HRT use after cancer diagnosis and all-cause mortality

Analysis of the association between HRT use after diagnosis and all-cause mortality, shown in Supplementary Table  6 , did not reveal any evidence of an increase in all-cause mortality in patients with cancer using HRT at any of the 17 sites studied.

HRT use before diagnosis and cancer-specific mortality

The pooled association between HRT use before diagnosis and cancer-specific mortality is shown in Table  4 and Supplementary Figure  1 . There was no evidence that HRT before diagnosis was associated with higher cancer-specific mortality in patients with cancer at any of the 17 sites studied.
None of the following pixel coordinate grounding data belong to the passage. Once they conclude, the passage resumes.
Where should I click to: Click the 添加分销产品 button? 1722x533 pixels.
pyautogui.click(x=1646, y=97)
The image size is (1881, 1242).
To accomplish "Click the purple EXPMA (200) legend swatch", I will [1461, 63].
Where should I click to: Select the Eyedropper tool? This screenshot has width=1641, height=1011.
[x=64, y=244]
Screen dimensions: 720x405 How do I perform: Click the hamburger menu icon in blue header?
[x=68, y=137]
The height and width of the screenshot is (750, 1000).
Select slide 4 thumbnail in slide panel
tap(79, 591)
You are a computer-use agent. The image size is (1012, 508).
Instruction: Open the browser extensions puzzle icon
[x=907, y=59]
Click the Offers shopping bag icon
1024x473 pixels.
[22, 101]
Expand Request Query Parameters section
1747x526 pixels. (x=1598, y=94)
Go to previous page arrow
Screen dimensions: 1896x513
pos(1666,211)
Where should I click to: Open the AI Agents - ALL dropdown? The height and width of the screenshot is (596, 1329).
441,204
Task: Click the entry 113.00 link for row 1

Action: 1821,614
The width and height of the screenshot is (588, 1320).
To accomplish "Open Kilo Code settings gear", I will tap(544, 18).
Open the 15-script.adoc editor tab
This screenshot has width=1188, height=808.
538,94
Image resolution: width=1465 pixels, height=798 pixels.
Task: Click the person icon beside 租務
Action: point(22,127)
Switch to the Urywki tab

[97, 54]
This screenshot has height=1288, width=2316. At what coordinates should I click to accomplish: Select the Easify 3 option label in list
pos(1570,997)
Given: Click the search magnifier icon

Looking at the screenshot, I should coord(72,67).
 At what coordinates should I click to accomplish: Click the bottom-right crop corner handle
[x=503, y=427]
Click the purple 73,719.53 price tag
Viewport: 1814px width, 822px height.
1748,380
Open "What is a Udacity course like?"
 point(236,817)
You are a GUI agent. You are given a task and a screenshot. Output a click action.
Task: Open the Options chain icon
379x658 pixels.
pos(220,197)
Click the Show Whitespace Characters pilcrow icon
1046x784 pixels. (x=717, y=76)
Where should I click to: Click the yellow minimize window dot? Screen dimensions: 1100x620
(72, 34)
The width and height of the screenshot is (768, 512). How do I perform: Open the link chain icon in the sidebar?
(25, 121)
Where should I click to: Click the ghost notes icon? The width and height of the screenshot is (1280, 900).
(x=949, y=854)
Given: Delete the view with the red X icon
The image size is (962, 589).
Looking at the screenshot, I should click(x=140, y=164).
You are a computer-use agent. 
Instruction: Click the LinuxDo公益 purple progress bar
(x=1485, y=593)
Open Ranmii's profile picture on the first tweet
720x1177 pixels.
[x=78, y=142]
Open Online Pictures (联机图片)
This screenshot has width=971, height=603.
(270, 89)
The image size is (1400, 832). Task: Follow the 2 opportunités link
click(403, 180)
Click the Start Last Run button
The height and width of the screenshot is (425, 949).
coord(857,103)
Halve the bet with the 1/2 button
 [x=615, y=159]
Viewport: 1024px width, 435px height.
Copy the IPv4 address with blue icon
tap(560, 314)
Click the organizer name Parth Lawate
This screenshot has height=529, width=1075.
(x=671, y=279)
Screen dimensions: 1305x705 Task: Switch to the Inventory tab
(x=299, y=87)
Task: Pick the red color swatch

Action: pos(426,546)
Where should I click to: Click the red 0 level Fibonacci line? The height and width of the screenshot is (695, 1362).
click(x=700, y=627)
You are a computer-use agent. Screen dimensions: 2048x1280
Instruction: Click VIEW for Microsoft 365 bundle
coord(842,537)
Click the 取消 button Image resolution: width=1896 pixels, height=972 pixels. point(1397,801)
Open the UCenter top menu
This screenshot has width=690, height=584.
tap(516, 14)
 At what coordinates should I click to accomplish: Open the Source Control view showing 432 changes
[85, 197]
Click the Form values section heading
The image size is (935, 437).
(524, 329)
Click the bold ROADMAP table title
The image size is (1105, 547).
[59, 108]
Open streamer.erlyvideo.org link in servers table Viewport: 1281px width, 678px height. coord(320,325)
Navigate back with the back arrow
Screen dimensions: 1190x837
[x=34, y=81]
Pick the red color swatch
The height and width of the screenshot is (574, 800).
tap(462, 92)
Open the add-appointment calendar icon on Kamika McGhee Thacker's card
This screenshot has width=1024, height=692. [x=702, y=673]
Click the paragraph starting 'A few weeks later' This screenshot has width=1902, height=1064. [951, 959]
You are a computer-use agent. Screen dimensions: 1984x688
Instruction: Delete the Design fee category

There were inverse associations between HRT use, compared with HRT non-use, before diagnosis and cancer-specific mortality for patients with colorectal cancer (adjusted HR = 0.86 95% CI 0.77, 0.97), cervical cancer (adjusted HR = 0.69 95% CI 0.49, 0.98), oral cancer (adjusted HR = 0.72 95% CI 0.55, 0.95) and non-Hodgkin’s lymphoma (adjusted HR = 0.79, 0.66, 0.95).

Pooled analysis of hormone replacement therapy use before diagnosis and cancer-specific mortality in England, Scotland and Wales.

a Adjusted model contains age, year, deprivation, Charlson comorbidities (before diagnosis), medication use (before diagnosis: statin, aspirin, metformin, oral contraceptive) and hysterectomy/oophorectomy (before diagnosis).

b P value from unadjusted Cox regression model.

c P value from adjusted Cox regression model.

Overall, there was no evidence that patients with any of the 17 cancers studied who took HRT following their cancer diagnosis had higher rates of cancer-specific or all-cause mortality. Use of HRT was associated with reductions in cancer-specific mortality in women with colorectal, ovarian, uterus, kidney, oral and non-Hodgkin lymphoma, but these associations were based upon relatively small numbers or were generally not consistent across sensitivity analyses.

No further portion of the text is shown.